Data breach litigation has exploded, with over 1,800 federal filings in 2025, representing growth of more than 200% since 2022. Courts are increasingly willing to recognize the heightened risk of identity theft as sufficient grounds for standing, even without proof of immediate financial loss. Companies are responding by investing in incident response plans, data minimization policies, and mandatory arbitration clauses to limit class action exposure. Cybersecurity and data privacy concerns were reported by 40% of organizations in 2025, up from 32% the prior year.
Corporations paid over $70 billion in class action settlements in 2025, the highest figure recorded in American litigation. Plaintiffs filed more than 13,000 class action lawsuits in federal courts that year, averaging more than 36 new filings per day. Class action defense spending by large U.S. companies surpassed $4 billion for the first time. Companies are fighting back with class action waivers in consumer contracts and mandatory arbitration clauses in employment agreements, though plaintiffs’ attorneys have adapted by filing thousands of individual arbitration claims to circumvent those waivers.
Third-party litigation funding, where outside investors bankroll lawsuits in exchange for a share of any recovery, has grown into an estimated $15.2 billion industry in the United States as of mid-2024. These arrangements are typically non-recourse, meaning the plaintiff owes nothing if the case is lost.
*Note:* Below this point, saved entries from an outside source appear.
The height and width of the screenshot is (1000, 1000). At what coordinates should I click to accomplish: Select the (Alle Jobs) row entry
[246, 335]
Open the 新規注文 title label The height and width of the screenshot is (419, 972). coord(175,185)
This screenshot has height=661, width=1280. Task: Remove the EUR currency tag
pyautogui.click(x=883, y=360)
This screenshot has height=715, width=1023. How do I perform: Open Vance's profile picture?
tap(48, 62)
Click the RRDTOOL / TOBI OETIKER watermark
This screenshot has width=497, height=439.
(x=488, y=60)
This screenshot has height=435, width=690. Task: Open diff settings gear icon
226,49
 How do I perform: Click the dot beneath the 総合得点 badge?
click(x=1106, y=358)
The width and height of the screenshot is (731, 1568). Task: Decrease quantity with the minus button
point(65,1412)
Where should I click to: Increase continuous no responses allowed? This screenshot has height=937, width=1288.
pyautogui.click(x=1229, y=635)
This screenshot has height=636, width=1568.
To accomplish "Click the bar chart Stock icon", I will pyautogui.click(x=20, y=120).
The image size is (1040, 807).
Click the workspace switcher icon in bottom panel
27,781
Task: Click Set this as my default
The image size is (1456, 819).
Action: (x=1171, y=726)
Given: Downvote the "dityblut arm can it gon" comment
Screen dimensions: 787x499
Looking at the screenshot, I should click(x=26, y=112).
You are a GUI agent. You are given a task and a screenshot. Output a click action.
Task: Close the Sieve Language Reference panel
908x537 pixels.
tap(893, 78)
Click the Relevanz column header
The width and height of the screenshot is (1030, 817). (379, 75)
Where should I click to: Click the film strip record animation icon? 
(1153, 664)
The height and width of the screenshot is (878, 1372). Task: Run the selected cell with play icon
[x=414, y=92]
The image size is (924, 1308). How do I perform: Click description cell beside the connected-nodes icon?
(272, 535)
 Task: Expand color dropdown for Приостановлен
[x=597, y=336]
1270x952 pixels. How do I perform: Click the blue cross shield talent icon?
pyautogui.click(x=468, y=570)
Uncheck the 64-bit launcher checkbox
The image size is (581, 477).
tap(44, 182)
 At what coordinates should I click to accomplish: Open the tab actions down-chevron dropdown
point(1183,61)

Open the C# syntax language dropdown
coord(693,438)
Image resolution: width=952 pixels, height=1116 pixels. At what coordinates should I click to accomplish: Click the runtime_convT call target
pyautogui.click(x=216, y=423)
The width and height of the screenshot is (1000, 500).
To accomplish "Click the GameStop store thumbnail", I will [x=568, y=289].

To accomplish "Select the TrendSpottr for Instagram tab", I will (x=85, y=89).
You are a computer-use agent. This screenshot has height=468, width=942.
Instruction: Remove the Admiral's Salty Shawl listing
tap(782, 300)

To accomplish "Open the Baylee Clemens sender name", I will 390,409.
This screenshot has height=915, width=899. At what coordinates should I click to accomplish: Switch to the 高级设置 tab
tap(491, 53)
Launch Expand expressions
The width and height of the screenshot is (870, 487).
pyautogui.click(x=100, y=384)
Critics argue that litigation funding incentivizes the filing of weak lawsuits and creates conflicts of interest, since funders may prioritize their own return over the plaintiff’s best outcome. Disclosure rules are inconsistent: some federal districts and a handful of states require parties to reveal funding arrangements, but most jurisdictions have no such requirement.
The Supreme Court’s 2024 decision overruling Chevron deference in Loper Bright Enterprises v. Raimondo has opened the door to a wave of regulatory challenges. Courts are no longer required to defer to federal agencies’ interpretations of ambiguous statutes, instead applying independent judgment. According to one survey, 55% of corporate counsel believe the decision has already increased lawsuits involving regulatory matters. The practical effect for businesses is a more uncertain compliance environment, as different courts may reach conflicting conclusions about what the same regulation requires.
The most cost-effective legal strategy is avoiding the courtroom in the first place. Several preventive measures consistently reduce a company’s exposure to lawsuits:
An attorney quoted in industry guidance put it plainly: litigation rarely improves a company’s bottom line. Companies that involve legal counsel early in a potential dispute, rather than waiting until a lawsuit is filed, consistently spend less and achieve better outcomes than those that treat lawyers as a last resort.